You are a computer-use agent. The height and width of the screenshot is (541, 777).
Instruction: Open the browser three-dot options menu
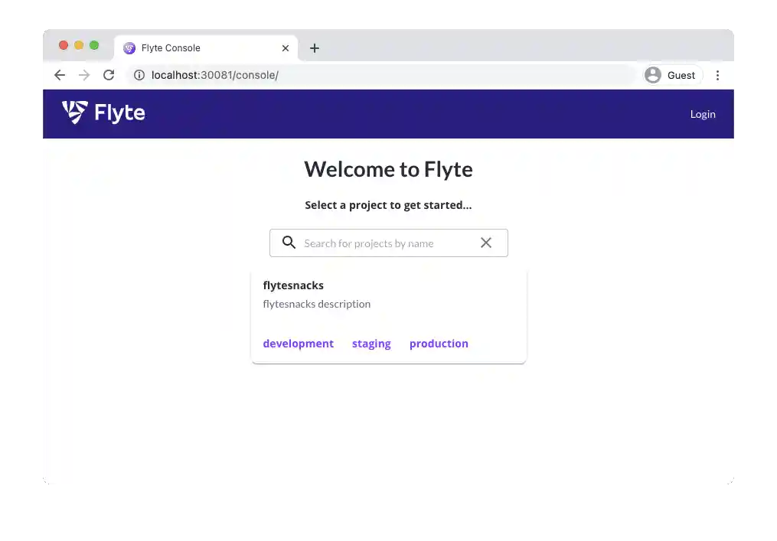pyautogui.click(x=718, y=75)
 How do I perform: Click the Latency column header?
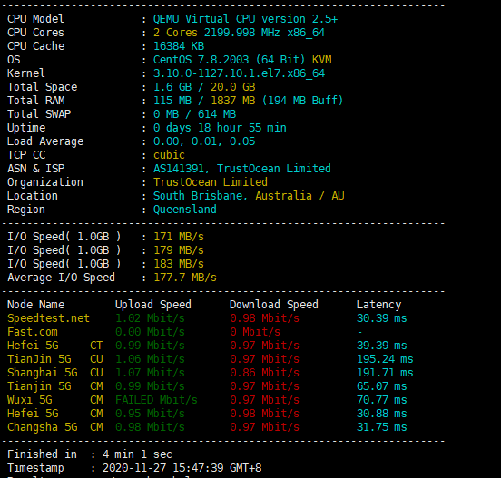[x=378, y=305]
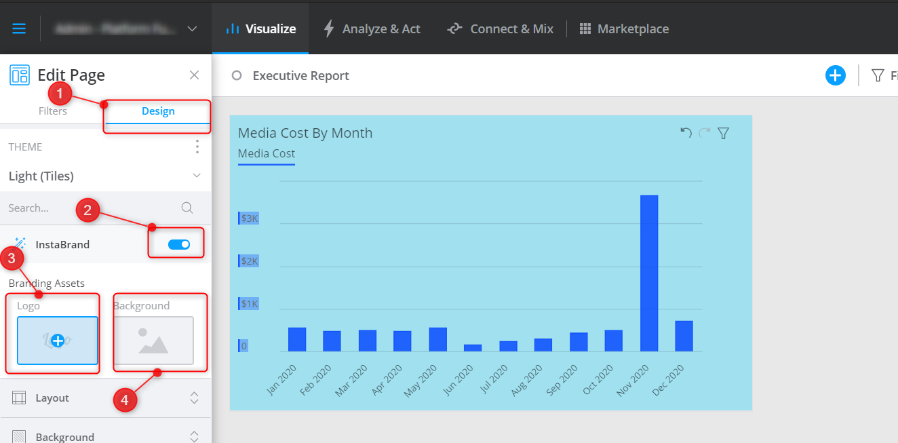Switch to the Filters tab

(x=52, y=110)
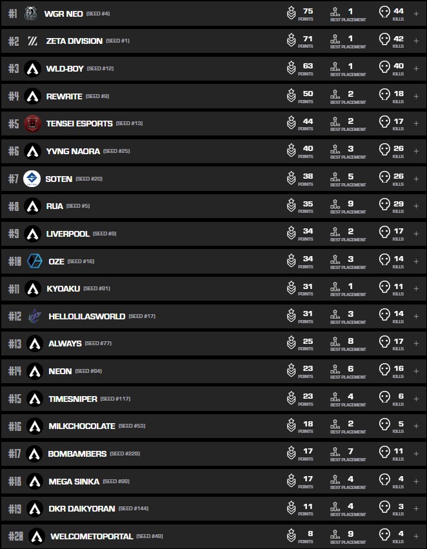Viewport: 427px width, 549px height.
Task: Click the TENSEI ESPORTS red logo
Action: [32, 123]
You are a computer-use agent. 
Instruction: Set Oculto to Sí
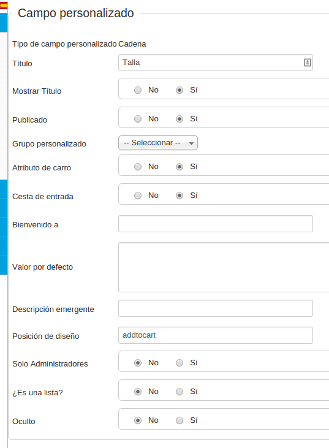[180, 420]
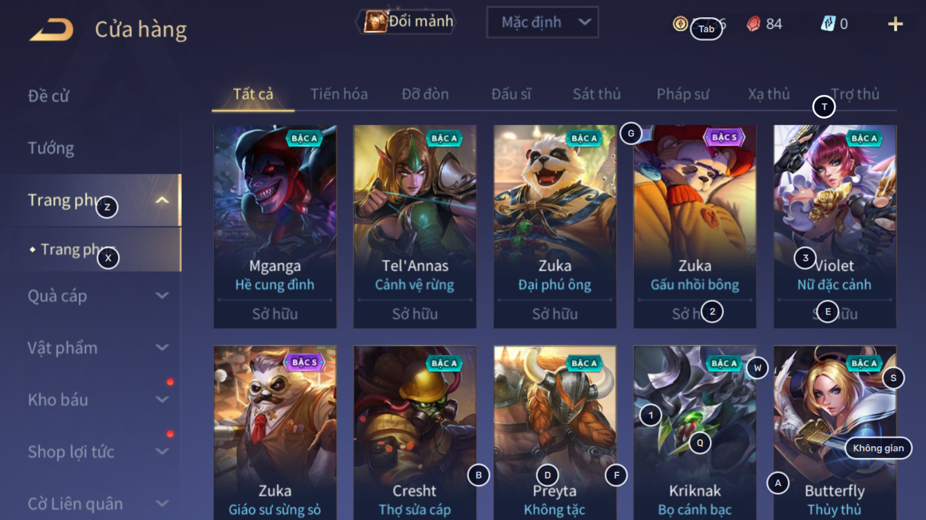This screenshot has height=520, width=926.
Task: Switch to the Pháp sư tab
Action: tap(683, 94)
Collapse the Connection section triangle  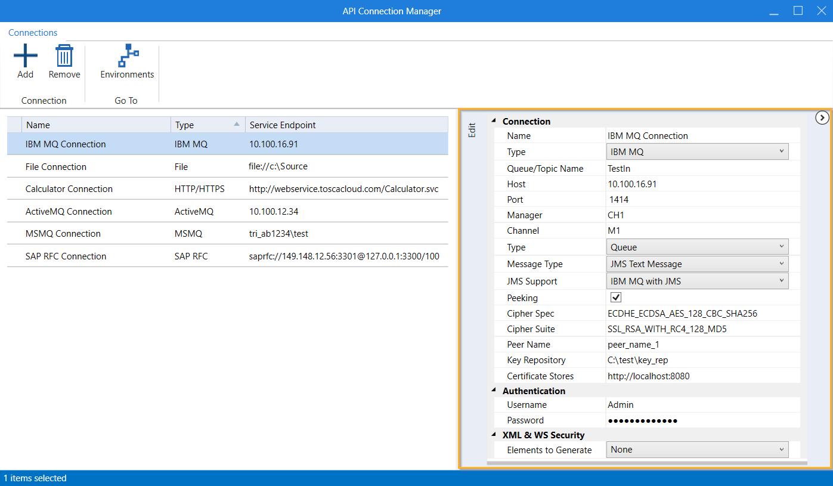pos(494,121)
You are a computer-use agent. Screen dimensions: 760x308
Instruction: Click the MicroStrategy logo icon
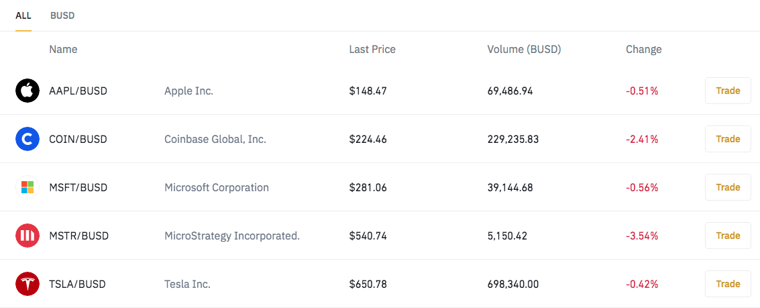point(27,236)
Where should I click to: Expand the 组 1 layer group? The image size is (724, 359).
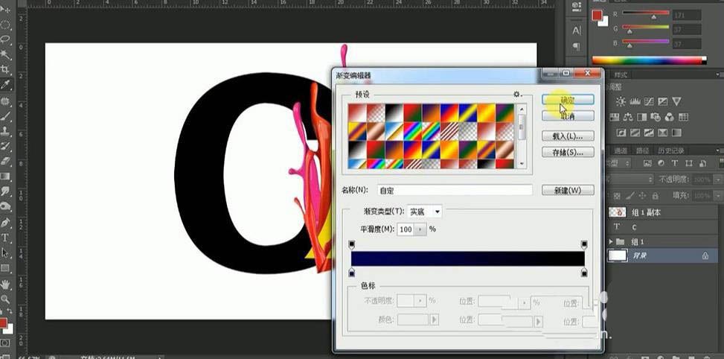click(x=612, y=242)
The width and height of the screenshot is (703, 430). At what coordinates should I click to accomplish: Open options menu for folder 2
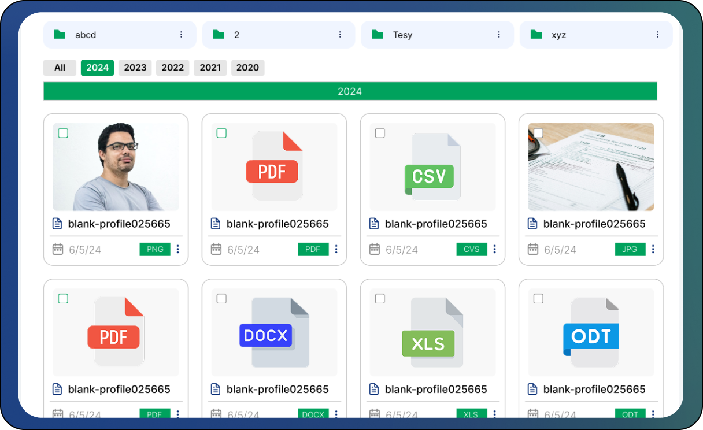click(x=340, y=35)
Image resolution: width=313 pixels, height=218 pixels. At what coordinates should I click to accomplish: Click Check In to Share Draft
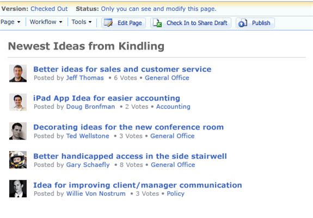197,23
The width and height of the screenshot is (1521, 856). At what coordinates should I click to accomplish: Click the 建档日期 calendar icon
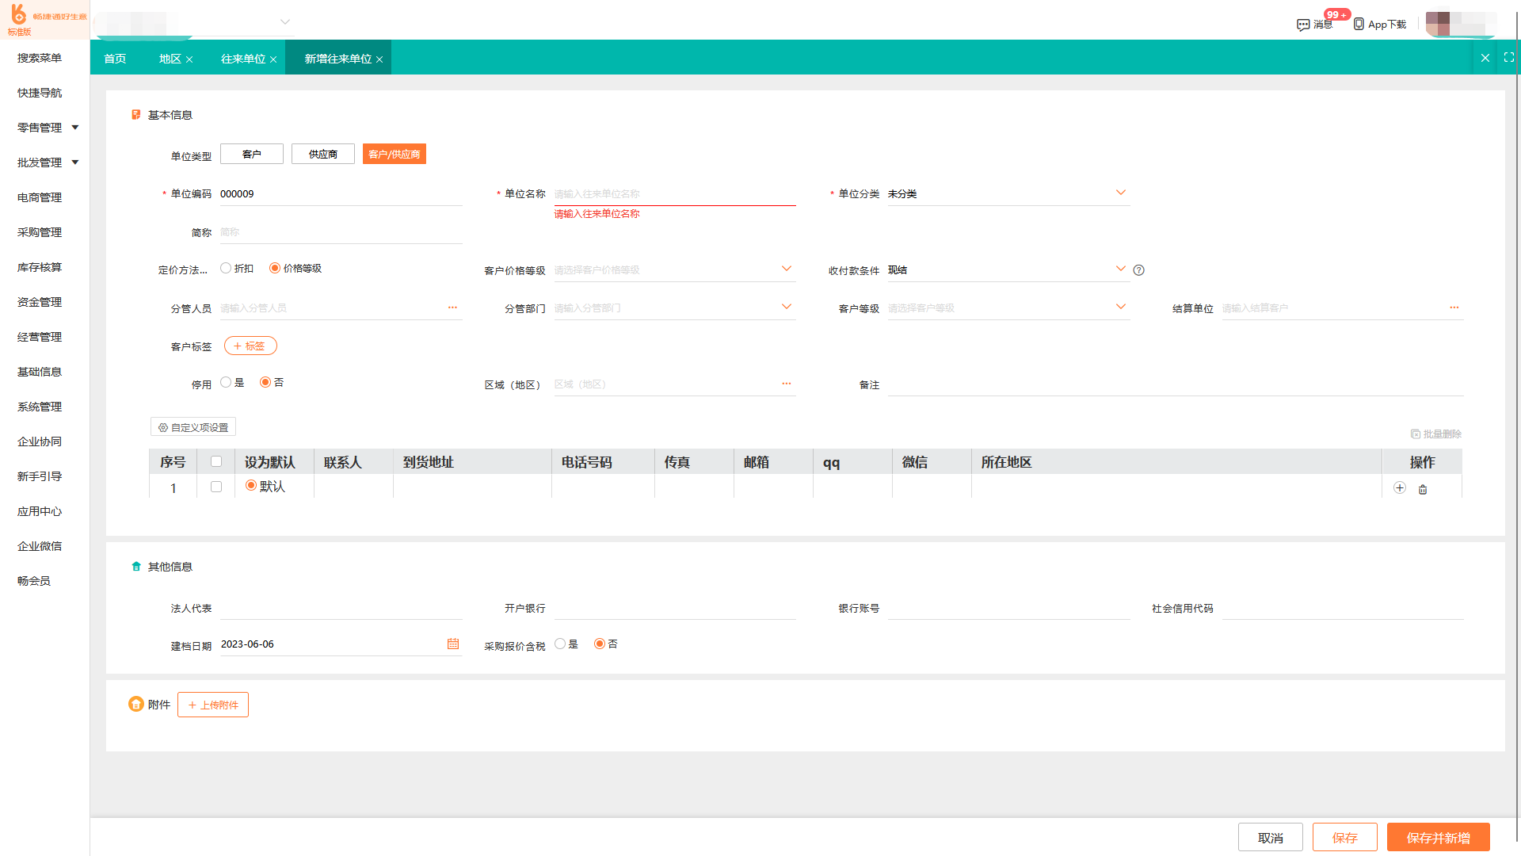coord(453,644)
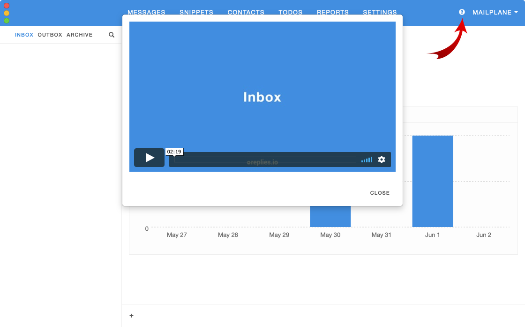
Task: Switch to the Inbox tab
Action: pos(24,35)
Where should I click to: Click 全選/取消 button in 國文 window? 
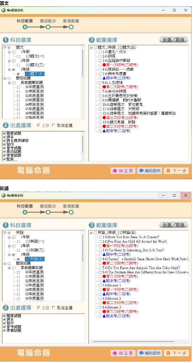[x=173, y=40]
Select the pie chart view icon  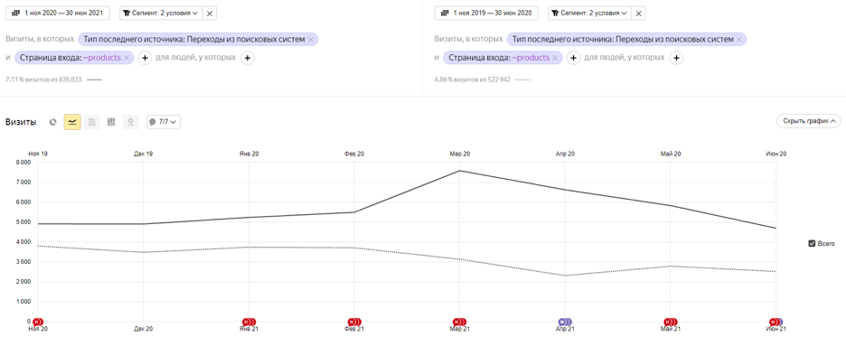52,122
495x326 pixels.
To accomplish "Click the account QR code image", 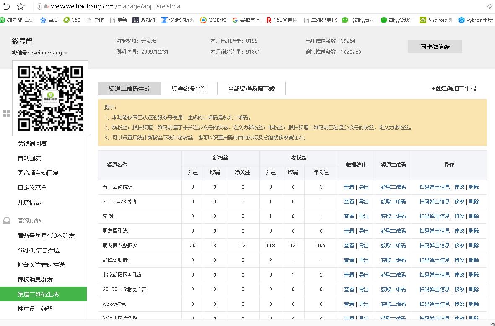I will coord(50,98).
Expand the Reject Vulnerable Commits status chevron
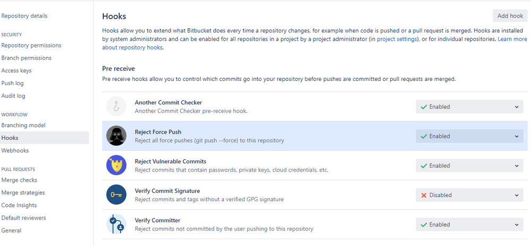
☆ ☆ ☆ ☆
### YOUR INSTRUCTIONS
From the records above, state how many lines contain the word "computer", and leave out everything else.

### EXERCISE RESULT
3